(page 35, related by Mr. Butti, marine painter to the Empress of Austria)
In the year 1841, and if my memory does not deceive me in the month of June, I was staying at Milan at the Hotel de Agnello, in a room on the second floor looking over the Corsia dei Servi. It was near six in the afternoon, rain was falling in torrents, and the flashes of lightning lighted up the darkest recesses of the room better than gas does with us. The peals of thunder were exceedingly loud. The windows of most of the houses were closed and the streets were deserted, for, as I have said, the rain fell so heavily that the road was changed into the bed of a torrent.

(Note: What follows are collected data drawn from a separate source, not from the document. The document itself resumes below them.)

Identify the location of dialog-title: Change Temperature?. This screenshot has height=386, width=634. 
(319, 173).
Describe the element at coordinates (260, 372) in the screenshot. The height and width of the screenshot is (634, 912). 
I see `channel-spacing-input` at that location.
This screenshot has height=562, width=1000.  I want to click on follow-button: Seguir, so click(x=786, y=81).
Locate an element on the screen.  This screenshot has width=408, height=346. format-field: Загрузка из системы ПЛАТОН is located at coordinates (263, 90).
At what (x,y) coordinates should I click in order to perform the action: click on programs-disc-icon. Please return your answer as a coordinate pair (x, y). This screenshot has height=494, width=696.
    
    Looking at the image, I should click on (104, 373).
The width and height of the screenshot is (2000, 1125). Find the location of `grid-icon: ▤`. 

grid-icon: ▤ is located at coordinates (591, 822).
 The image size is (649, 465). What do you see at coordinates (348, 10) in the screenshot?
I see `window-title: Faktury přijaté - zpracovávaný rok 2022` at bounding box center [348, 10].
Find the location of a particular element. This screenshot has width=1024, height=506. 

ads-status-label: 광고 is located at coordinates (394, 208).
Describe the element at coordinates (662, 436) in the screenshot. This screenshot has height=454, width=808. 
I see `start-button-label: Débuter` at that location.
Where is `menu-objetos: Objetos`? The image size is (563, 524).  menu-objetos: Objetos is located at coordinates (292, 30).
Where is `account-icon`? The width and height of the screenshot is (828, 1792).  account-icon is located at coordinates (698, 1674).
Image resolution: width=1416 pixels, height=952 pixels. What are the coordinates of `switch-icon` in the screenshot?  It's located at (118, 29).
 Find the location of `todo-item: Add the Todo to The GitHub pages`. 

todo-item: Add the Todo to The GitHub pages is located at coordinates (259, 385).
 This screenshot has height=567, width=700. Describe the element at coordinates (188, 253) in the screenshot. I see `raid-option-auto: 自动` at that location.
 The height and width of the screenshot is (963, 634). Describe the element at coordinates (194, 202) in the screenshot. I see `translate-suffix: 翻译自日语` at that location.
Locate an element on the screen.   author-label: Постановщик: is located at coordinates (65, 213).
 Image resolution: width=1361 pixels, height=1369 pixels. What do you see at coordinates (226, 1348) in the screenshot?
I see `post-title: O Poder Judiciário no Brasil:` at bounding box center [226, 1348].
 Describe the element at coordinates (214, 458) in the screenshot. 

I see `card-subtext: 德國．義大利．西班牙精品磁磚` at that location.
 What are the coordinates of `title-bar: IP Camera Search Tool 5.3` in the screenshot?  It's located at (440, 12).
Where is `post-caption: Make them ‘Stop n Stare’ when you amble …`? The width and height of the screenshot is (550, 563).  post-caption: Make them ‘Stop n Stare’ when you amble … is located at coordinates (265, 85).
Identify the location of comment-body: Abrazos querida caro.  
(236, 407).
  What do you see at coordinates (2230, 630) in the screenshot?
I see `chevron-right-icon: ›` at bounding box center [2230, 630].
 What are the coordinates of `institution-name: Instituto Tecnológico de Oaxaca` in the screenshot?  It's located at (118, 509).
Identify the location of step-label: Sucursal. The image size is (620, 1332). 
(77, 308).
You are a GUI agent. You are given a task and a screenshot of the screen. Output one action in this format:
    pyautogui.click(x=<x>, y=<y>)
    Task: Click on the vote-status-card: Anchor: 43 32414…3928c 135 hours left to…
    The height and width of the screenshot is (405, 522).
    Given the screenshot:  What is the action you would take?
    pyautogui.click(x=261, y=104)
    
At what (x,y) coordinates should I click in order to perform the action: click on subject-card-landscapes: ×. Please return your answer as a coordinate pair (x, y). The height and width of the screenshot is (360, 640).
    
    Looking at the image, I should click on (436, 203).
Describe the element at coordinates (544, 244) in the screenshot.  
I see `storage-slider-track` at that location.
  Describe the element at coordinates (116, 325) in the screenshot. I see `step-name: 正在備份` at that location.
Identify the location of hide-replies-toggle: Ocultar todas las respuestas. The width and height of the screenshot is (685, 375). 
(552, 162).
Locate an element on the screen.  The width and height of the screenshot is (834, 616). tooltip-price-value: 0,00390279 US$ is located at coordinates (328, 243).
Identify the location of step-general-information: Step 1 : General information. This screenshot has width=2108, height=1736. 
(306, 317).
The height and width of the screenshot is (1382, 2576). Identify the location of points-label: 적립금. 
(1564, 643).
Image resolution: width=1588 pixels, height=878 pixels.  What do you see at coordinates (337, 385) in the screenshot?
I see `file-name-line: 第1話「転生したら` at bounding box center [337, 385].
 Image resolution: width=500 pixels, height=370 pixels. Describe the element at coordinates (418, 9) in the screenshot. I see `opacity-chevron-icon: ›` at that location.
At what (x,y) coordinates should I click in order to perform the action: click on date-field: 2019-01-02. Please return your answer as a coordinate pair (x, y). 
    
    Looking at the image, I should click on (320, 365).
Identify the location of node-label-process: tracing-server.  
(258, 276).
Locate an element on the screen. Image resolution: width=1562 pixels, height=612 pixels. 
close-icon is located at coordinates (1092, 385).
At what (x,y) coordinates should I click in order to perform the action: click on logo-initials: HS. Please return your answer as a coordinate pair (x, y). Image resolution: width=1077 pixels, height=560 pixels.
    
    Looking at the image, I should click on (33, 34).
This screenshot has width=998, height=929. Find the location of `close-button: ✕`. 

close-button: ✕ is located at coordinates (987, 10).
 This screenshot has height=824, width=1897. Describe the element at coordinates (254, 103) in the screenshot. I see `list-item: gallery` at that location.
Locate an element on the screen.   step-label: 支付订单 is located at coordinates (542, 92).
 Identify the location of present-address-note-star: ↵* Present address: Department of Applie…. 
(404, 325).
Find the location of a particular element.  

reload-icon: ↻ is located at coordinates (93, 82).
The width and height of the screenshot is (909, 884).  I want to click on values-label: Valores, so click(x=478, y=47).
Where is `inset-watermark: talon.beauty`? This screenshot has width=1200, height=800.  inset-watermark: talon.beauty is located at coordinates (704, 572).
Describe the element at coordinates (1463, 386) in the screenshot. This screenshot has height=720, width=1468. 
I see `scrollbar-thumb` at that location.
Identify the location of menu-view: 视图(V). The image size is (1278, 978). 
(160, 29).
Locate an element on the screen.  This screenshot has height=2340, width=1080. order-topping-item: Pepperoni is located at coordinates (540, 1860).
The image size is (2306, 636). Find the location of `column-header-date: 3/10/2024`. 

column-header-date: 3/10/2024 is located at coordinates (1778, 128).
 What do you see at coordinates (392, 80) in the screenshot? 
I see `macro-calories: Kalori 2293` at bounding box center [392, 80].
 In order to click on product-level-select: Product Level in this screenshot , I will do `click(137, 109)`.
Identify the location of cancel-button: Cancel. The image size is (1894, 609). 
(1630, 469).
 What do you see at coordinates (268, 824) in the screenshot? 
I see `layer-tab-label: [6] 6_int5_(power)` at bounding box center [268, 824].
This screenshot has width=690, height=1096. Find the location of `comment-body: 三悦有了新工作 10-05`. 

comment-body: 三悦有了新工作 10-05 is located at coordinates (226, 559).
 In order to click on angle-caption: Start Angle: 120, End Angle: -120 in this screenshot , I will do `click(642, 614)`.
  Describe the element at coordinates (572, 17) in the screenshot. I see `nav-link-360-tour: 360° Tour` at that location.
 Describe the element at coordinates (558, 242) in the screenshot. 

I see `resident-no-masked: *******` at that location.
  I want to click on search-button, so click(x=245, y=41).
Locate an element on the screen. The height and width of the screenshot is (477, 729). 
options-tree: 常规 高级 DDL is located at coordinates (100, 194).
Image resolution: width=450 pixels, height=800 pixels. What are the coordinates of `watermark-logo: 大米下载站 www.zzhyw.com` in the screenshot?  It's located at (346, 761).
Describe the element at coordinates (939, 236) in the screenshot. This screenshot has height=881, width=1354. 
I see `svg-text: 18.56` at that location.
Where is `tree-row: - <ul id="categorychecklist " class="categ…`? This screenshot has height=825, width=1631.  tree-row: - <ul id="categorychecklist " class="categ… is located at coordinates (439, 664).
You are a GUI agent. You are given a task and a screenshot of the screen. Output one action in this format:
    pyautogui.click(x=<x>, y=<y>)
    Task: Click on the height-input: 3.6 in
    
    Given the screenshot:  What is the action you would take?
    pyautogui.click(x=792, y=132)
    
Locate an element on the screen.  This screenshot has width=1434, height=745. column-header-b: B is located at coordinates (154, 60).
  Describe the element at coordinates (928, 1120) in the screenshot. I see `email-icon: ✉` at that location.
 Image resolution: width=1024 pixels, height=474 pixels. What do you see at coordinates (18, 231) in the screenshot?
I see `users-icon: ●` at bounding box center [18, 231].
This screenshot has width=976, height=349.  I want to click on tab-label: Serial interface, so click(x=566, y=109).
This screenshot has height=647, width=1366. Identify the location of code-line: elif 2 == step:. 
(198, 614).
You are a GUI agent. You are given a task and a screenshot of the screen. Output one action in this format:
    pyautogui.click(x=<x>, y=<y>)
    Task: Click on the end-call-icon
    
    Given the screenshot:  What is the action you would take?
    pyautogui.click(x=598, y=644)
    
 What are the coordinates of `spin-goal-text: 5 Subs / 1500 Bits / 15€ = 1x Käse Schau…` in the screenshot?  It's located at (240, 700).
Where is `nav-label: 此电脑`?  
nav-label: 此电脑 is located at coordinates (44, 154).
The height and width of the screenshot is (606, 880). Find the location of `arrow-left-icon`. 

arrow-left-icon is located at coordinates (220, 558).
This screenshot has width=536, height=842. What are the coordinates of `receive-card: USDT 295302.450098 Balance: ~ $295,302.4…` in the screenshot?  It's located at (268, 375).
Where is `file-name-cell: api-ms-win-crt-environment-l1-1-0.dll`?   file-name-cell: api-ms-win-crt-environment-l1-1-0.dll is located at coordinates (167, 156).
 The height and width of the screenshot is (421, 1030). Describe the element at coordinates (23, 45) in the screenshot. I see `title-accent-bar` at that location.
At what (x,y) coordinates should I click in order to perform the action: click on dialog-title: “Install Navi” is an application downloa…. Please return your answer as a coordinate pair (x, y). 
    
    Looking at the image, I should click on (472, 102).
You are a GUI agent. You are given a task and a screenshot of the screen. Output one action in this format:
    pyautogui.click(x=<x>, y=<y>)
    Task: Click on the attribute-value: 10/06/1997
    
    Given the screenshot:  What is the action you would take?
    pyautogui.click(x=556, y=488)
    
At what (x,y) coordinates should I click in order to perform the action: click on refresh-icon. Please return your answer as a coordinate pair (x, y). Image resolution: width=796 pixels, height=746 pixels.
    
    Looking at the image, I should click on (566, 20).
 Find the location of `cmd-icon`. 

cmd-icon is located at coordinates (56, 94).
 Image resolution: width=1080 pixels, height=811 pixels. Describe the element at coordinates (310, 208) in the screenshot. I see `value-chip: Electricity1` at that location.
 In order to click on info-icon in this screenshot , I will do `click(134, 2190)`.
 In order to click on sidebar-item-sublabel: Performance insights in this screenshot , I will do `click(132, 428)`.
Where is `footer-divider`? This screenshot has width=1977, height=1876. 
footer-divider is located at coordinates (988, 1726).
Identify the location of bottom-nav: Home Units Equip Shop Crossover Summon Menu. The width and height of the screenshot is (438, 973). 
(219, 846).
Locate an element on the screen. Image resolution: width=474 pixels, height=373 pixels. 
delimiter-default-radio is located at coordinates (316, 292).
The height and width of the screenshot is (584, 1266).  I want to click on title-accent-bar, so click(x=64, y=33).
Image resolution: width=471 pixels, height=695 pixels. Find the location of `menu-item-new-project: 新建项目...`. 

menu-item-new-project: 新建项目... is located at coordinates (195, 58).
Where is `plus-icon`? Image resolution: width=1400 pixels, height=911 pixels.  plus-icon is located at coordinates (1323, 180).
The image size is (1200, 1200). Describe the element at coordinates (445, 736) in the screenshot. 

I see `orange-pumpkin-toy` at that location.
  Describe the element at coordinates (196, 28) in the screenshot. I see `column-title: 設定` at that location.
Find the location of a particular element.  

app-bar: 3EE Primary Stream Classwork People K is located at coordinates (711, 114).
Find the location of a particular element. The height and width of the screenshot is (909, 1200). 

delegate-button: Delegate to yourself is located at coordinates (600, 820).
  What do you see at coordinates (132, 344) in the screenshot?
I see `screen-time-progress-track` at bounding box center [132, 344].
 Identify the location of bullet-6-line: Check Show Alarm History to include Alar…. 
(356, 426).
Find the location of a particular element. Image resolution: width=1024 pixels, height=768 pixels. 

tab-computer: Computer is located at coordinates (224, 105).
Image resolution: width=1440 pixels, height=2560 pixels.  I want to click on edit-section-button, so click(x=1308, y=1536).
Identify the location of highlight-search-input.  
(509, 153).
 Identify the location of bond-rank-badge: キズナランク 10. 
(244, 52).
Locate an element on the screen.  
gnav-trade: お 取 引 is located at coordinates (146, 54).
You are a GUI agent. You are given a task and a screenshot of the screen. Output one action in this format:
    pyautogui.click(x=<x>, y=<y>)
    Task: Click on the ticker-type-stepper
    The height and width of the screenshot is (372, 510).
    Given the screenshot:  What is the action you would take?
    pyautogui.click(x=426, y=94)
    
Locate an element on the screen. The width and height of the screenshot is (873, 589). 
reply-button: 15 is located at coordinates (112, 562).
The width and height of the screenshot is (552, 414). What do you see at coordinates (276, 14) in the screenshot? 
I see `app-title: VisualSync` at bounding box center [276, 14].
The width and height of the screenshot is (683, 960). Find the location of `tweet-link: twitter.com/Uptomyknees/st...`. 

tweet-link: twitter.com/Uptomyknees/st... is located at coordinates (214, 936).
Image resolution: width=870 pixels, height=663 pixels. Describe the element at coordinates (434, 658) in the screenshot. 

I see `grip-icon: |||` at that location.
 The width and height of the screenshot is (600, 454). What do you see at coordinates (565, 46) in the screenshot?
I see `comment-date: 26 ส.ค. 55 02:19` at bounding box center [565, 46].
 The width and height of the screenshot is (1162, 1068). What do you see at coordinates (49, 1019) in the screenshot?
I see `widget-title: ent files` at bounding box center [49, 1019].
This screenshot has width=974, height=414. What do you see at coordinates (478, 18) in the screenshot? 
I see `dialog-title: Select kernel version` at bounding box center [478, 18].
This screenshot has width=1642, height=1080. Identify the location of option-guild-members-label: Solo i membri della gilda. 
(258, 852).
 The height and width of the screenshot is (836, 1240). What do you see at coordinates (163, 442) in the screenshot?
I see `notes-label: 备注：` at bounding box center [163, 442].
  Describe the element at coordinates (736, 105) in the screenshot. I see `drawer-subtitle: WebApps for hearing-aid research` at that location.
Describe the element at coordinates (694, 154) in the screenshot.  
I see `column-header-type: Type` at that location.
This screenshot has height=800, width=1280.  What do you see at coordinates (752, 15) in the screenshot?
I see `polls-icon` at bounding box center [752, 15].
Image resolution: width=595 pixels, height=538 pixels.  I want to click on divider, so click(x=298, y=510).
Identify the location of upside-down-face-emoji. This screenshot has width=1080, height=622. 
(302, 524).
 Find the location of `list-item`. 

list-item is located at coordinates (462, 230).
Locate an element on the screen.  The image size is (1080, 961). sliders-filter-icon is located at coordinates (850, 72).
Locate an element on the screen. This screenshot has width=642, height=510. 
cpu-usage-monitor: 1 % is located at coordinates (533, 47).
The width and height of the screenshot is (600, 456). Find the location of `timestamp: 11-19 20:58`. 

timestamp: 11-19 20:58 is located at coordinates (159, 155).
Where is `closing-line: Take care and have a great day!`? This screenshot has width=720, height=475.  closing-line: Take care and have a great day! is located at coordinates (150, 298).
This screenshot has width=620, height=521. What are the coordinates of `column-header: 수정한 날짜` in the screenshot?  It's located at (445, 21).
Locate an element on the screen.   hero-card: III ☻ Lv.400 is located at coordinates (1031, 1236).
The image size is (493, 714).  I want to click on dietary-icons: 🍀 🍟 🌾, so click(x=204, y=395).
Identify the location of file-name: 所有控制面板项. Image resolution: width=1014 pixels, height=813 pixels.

I was sitting quiety smoking my cigar and looking at a distance through the open window at the rain, which being from time to time lighted up by a sunbeam formed threads of gold, when I heard in the street the sound of running feet, and several voices of men and boys calling out Guarda! Guarda! (Look! Look!) After half an hour's cessation of human voices or sounds, my attention was roused by this noise; I ran to the window, and turning my head to the right, from whence it proceeded, the first thing which met my view was a globe of fire at the level of my window moving in the middle of the street, not horizontally, but sensibly slanting upwards. Eight or ten persons, still calling out Guarda! Guarda! with their eyes fixed upon the meteor, kept up with it by following at the pace which soldiers call accelerated.
The ball of fire passed quietly in front of my window, so that I was obliged to turn my head to the left to look after it. The next moment, fearing that I should lose sight of it behind some houses which were not in the same line with the one in which I was, I hastened down stairs and into the street, which I reached in time still to see the meteor, and to join with the rest of the curious spectators who were following it. It moved still with the same slowness, but in its oblique upward march had risen considerably, and in three minutes more it struck the cross of the steeple of the church Dei Servi and disappeared. Its disappearance was accompanied by a sound like that of the discharge of a 36-pounder gun, heard at a distance of thirteen or fourteen miles with a favourable wind.
I can only give an idea of the dimensions and colour of this fiery ball by comparing it to the moon as one sees it rise over the Alps in clear winter nights, as I remember having sometimes seen it at Insprück in the Tyrol, of a reddish yellow, with some parts more red than the rest. The difference was, that I could not see the precise outline of the meteor as one does that of the moon; it seemed enveloped in an atmosphere of light of which one could not define the limits.